ŞAİRLİK HAYATINI BEŞ DÖNEME AYIRIR
Ümit Yaşar hiçbir akıma ve şiir anlayışına dâhil olmamış, kendi tarzını yaratmış orijinal bir şairimizdi. Kendisi 1941-1976 yılları arasındaki otuz beş yıllık şairlik hayatını beş ayrı döneme ayırmıştı:
I- 1941-1954 yılları: Uyanış dönemi
II- 1954-1960 yılları: Arayış dönemi
III- 1960-1964 yılları: Çalkanış dönemi
IV- 1964-1970 yılları: Kaynayış dönemi
V- 1970-1982 yılları: Duruluş dönemi
HANGİ KONULARI ŞİİR OLARAK İŞLEDİ?
" Aşk şairi olarak tanındım, hep böyle kalmak isterim.
Bu konuda şiirlerimde çok şey söyledim. Daha da söyleyeceğim.
Aşk şairiyim, fakat sevmekten sevilmeye vakit bulamadım.
Karşılıklı sevenlerin değil, sevip de sevilmeyenlerin şiirini yazdım.
Aşkın karşılık beklemeden sevmek olduğuna inanıyorum."
İnsanlar, özellikle kadınlar şairin ilham kaynağıydı. Onun için, şiirden önce aşk vardı. Hiciv şiirlerinin dışında en çok işlediği konular aşk, ölüm, yalnızlık ve çaresizlikti.
"Bir şairin şiir yazabilmesi için mutlaka sevmesi gerekir mi?" sorusuna verdiği cevap da şöyledir: "Sevgisiz sanat olmaz. Her sanat eserinin mayasında sevgi vardır. İnsanları sevmek, yaşamayı sevmek, tabiatı sevmek, müziği sevmek, ya da bir kadını sevmek arasında büyük farklar yoktur. Önemli olan, sevmek, sürekli sevmek, sevebilmektir"
Ümit Yaşar'ın kadınlarla ilgili şiirleri sadece güzel, akıllı, seven ve âşık olunan kadınlarla ilgili değildir. Çirkin, yalnız, terkedilmiş kadınlar için de şiir yazmış; bu kadınların yalnız ve sevilmemiş olmaları ile kendi yalnızlığı ve sevgisizliği arasında bağ kurarak onlara acımıştır.
Ümit Yaşar hayatı boyunca kadınları sevmiş, fakat hiç sevilmemişti. 1957 yılında verdiği bir röportajda, aşkı tatmamış bir aşk şairi olduğunu söylemişti.

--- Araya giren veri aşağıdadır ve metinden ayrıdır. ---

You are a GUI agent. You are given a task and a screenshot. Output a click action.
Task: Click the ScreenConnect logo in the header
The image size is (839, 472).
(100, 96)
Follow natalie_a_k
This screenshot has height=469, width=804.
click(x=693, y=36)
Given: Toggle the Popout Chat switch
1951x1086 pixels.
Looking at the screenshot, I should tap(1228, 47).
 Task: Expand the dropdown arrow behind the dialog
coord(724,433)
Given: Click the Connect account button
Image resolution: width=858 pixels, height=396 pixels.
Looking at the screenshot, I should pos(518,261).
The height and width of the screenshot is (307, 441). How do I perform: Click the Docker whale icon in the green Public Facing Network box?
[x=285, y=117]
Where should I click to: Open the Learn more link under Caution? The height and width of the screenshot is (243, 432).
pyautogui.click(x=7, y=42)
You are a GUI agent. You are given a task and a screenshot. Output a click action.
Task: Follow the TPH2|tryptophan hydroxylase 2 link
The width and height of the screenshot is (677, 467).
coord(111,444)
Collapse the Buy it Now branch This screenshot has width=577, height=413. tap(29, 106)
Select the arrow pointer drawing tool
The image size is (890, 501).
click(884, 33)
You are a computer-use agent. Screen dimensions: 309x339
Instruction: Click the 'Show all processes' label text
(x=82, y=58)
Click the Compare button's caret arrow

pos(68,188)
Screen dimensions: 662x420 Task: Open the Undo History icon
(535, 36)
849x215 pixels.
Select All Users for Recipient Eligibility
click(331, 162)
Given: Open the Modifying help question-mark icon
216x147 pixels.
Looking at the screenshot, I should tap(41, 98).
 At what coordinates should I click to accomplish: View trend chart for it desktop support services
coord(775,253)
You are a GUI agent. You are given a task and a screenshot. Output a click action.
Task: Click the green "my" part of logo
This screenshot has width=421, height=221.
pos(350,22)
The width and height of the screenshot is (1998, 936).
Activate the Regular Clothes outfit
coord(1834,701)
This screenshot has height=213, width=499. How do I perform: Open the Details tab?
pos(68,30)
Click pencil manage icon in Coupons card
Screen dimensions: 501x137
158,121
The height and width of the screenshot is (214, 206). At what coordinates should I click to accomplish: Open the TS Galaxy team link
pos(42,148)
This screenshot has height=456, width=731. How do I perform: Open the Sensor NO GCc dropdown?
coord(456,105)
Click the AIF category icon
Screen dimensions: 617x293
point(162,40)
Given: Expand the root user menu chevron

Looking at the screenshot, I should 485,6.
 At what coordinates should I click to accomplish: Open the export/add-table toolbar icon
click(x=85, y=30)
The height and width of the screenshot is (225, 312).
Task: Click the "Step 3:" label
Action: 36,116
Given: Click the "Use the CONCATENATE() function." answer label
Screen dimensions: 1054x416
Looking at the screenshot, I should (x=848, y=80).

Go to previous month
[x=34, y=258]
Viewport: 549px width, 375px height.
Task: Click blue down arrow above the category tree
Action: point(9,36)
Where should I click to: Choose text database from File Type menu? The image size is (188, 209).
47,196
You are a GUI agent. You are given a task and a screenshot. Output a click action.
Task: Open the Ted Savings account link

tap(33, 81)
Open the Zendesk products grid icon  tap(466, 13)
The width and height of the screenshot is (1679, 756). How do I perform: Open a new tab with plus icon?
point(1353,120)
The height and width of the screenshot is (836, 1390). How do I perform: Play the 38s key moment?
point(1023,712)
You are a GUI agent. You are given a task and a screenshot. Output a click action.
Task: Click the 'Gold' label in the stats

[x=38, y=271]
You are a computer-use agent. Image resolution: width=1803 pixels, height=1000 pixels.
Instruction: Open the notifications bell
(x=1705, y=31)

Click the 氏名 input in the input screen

Bu durumu kendisi de gülünç bulmuş ve eklemiş: "Ben aşkı yaşamıyorum, onu arıyorum. Bulduğum zaman gerçek bir aşk şairi olabilirim."
HİÇBİR ŞEY VEDAT'IN ÖLÜMÜ KADAR ACI OLMADI
Ümit Yaşar şiirlerinde aşk ve kadınlardan sonra en çok ölüm temine yer verir. Onun şiirinde ölüm bir ayrılıktı. Ölüm onun hayatının gerçeğiydi. Üç kez intihara teşebbüs etmiş, oğlu Vedat da 1973 yılında kendini Galata Kulesi'nden atarak intihar etti. Oğlunun intiharından sonra yazdığı şiirlerinde bu tema daha çok yer almış, ayrılık, isyan, çaresizlik, umutsuzluk gibi duygular yoğunlaşmıştı. Fakat hiçbir şey Vedat'ın ölümü kadar acı verici olmadı.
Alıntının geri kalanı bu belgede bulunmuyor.